A Federação Internacional de Automobilismo (FIA) amenizou a expectativa em torno do ADUO (Additional Development and Upgrade Opportunities), mecanismo criado para dar margem extra de desenvolvimento às fabricantes que iniciarem a próxima era de motores da Fórmula 1 com desempenho abaixo da referência estabelecida.
Nikolas Tombazis, diretor de monopostos da entidade, explicou que o recurso não servirá como solução imediata para quem largar em desvantagem. “O fabricante ainda precisará construir o melhor motor para vencer. O ADUO não é mágica”, afirmou.
O sistema permite benefícios a fornecedores cujas unidades de potência estejam pelo menos 2 % atrás da melhor do grid. A análise é feita etapa a etapa, mas os dados não são divulgados ao público. A primeira verificação estava marcada para depois do GP de Miami, porém o cancelamento das provas do Bahrein e da Arábia Saudita deslocou o ponto de corte para depois do GP do Canadá.
Atualmente, a Honda aparece abaixo da referência de desempenho, enquanto Ferrari, Red Bull Powertrains-Ford e Audi também são monitoradas para possível enquadramento nas regras do ADUO. Tombazis reforçou que o sistema não iguala performance por meio de ajustes como fluxo de combustível ou lastro, servindo apenas para flexibilizar gastos.

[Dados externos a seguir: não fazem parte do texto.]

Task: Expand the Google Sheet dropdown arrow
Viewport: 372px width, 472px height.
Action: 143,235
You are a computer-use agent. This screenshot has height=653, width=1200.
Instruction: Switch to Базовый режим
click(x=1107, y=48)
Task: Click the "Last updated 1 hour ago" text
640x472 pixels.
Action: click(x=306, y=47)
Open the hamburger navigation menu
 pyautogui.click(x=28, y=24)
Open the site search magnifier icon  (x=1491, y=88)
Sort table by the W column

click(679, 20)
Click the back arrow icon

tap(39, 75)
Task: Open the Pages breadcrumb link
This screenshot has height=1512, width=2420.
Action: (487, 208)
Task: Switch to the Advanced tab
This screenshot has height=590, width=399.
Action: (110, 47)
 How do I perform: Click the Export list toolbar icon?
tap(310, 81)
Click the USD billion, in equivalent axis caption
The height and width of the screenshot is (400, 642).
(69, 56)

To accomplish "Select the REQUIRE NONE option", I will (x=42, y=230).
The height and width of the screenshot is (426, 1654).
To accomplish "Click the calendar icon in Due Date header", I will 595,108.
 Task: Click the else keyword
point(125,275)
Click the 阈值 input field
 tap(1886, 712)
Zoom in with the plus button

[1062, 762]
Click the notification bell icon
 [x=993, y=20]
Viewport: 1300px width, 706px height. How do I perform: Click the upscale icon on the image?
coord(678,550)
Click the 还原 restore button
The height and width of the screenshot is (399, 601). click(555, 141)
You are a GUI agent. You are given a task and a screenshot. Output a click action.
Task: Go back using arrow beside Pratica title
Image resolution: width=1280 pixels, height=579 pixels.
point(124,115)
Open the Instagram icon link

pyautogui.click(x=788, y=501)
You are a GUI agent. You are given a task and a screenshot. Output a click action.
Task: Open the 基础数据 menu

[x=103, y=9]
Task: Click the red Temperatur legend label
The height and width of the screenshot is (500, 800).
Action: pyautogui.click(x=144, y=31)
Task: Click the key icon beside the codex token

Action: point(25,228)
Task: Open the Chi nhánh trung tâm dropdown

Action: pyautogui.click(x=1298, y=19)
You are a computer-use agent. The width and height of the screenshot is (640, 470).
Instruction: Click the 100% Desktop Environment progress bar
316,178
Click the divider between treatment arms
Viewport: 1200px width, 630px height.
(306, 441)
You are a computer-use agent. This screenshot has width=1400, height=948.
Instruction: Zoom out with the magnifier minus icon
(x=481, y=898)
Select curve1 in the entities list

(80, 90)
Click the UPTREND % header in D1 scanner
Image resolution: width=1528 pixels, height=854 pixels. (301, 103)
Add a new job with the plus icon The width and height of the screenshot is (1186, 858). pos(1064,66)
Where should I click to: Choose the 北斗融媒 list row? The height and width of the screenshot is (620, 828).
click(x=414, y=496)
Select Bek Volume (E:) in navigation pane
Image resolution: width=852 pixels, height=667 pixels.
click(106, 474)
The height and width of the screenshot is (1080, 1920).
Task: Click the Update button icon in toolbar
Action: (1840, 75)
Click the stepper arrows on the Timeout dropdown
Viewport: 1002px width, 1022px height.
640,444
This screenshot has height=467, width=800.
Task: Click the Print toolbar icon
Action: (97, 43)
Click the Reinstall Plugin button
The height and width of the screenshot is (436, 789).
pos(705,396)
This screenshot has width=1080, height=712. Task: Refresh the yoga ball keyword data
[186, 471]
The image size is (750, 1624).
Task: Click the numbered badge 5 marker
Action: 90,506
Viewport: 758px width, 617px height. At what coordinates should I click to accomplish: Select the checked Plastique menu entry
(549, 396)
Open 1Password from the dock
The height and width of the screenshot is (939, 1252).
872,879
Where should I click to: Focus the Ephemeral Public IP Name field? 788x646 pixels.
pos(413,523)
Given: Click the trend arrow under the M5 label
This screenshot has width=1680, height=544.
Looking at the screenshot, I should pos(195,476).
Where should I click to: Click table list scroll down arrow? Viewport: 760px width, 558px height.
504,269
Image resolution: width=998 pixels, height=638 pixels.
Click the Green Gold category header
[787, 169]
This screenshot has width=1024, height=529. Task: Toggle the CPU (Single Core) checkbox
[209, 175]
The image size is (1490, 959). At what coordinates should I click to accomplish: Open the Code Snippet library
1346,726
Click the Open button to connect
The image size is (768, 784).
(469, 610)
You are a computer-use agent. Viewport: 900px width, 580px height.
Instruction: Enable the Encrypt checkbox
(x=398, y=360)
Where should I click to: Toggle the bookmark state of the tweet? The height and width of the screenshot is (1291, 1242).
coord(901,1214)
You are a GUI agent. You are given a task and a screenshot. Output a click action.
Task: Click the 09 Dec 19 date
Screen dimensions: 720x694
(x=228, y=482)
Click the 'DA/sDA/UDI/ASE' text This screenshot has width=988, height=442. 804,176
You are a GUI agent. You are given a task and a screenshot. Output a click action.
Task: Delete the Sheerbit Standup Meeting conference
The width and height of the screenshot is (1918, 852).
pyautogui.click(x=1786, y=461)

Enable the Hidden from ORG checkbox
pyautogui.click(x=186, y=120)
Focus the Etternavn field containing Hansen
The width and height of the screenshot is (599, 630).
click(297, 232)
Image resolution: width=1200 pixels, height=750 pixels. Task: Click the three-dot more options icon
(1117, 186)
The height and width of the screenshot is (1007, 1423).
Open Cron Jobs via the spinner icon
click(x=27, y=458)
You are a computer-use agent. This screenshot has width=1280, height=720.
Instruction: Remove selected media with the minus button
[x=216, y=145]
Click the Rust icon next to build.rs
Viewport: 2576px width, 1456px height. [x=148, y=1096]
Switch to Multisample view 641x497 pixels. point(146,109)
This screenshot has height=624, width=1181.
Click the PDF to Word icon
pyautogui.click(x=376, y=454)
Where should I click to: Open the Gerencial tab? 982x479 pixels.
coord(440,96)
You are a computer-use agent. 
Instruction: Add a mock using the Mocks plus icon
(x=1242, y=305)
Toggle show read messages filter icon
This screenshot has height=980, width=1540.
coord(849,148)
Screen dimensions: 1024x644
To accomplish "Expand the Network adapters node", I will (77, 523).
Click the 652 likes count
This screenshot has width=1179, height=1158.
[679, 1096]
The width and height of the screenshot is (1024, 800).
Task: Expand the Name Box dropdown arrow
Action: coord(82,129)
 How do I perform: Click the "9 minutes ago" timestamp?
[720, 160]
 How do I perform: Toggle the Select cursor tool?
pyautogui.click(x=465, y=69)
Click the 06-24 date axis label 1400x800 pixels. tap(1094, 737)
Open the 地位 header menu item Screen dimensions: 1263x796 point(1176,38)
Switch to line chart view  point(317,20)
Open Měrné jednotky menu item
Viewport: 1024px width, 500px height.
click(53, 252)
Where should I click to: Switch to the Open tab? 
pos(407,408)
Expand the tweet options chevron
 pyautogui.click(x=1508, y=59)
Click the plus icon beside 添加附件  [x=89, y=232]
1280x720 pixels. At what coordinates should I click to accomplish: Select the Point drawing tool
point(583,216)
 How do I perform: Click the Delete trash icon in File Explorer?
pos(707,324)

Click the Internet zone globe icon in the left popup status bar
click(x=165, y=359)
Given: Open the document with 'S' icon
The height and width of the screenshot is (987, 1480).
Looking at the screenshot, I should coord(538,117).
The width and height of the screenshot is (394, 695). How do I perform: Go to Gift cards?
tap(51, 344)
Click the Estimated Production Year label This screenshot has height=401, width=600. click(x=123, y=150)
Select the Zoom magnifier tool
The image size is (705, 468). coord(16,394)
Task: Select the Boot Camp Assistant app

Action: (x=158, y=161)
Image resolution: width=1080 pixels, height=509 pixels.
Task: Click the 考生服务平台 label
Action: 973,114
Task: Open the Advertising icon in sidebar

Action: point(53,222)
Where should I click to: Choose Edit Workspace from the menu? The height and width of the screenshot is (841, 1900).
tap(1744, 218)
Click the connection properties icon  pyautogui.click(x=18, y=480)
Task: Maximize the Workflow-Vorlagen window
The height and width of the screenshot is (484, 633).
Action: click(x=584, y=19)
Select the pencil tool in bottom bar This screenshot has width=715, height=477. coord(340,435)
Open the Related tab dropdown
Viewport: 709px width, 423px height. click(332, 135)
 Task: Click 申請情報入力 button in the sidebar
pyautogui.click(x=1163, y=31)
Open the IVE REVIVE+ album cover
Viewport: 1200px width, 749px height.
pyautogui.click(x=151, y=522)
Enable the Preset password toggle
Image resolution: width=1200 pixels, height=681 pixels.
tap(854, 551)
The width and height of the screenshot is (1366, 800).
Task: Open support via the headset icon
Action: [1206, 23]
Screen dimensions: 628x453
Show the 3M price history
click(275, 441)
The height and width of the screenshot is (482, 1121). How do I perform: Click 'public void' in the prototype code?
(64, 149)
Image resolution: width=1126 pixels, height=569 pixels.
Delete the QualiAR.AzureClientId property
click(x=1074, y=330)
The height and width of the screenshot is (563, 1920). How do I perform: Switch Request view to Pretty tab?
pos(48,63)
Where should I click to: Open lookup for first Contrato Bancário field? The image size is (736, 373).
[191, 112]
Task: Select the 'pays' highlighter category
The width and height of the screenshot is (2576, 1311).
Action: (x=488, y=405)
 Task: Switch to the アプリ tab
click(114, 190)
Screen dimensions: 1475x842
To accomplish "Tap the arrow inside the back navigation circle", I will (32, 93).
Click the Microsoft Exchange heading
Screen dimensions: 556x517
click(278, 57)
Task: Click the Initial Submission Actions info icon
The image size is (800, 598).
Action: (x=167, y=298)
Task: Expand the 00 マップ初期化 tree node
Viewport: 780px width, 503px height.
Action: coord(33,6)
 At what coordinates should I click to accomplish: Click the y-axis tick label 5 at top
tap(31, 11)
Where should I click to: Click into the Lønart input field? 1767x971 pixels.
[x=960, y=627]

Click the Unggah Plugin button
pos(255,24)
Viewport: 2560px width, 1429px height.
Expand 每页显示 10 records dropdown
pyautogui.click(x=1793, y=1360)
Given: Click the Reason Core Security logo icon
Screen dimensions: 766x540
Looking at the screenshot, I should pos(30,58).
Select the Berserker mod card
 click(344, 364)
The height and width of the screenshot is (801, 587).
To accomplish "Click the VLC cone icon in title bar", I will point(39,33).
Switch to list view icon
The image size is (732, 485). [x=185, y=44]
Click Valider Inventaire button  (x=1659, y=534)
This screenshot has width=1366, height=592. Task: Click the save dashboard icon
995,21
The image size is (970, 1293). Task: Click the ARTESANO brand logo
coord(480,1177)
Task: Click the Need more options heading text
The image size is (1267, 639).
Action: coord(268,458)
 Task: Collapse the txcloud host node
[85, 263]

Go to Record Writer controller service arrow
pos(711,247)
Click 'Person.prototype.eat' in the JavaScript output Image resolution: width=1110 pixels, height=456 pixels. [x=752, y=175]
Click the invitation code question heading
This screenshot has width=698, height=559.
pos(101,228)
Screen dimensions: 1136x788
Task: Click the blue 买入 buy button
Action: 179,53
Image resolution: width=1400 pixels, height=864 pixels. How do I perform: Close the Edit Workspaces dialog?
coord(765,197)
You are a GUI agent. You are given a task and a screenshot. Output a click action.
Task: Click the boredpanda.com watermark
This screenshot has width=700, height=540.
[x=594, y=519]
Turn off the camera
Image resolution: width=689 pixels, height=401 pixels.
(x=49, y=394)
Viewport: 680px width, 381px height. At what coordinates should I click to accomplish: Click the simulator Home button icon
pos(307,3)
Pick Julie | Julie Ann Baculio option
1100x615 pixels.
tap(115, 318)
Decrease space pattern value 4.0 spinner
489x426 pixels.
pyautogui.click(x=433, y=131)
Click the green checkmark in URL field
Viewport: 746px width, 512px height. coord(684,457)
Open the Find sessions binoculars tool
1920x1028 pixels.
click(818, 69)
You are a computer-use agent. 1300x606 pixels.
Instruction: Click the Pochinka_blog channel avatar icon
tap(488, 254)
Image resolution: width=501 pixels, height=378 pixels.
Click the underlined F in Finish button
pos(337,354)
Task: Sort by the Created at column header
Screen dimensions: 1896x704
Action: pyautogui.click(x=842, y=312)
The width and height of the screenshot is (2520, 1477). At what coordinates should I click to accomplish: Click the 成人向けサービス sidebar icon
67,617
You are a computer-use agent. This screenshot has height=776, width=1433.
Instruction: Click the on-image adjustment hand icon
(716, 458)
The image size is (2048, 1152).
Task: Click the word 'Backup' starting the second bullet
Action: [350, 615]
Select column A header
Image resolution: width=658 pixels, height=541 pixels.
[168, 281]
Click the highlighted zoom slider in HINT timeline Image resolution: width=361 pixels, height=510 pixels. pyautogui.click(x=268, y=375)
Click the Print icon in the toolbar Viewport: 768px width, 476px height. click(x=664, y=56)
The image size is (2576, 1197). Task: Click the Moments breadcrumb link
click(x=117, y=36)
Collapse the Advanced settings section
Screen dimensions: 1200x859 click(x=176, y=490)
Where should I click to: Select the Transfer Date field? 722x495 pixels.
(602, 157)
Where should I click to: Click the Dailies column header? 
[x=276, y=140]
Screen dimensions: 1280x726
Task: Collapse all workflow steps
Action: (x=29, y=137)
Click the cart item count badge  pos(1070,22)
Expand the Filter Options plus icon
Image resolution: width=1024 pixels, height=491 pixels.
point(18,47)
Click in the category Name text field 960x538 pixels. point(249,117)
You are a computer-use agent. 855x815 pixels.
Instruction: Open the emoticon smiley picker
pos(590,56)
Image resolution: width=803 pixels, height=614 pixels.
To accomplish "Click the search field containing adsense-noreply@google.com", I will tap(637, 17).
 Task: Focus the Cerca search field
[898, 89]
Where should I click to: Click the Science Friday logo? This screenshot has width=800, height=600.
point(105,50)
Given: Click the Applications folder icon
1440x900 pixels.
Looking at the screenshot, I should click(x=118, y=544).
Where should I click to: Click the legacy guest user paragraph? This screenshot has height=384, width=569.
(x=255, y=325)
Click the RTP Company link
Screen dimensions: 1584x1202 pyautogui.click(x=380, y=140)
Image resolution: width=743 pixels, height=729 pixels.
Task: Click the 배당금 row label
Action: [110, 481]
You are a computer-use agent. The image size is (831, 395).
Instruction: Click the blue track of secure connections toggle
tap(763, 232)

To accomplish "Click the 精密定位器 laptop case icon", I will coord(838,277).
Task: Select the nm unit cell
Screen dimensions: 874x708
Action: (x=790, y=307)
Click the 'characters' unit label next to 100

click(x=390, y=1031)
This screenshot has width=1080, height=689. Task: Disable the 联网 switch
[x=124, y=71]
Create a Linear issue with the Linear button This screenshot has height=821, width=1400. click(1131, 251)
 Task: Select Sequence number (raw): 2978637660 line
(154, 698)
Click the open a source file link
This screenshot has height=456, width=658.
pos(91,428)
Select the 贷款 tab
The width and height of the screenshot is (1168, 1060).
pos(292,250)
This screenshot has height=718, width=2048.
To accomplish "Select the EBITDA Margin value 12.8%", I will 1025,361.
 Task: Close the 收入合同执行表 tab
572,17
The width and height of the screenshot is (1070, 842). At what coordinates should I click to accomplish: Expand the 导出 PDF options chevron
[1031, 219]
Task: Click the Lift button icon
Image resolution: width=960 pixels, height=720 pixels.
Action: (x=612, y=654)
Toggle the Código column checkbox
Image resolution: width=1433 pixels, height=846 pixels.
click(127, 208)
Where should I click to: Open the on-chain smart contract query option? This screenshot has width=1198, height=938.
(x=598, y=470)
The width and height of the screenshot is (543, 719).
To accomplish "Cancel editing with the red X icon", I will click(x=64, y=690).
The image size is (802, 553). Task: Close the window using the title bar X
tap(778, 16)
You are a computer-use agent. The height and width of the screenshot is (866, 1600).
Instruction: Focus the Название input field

Pelo regulamento, fabricantes com déficit entre 2 % e 4 % podem receber até US$ 3 milhões adicionais dentro do teto orçamentário. Se a diferença superar 10 %, o valor extra pode chegar a US$ 11 milhões, além da possibilidade de antecipar até US$ 8 milhões do limite de gastos de períodos futuros, exclusivamente para atividades de desenvolvimento ligadas a 2026.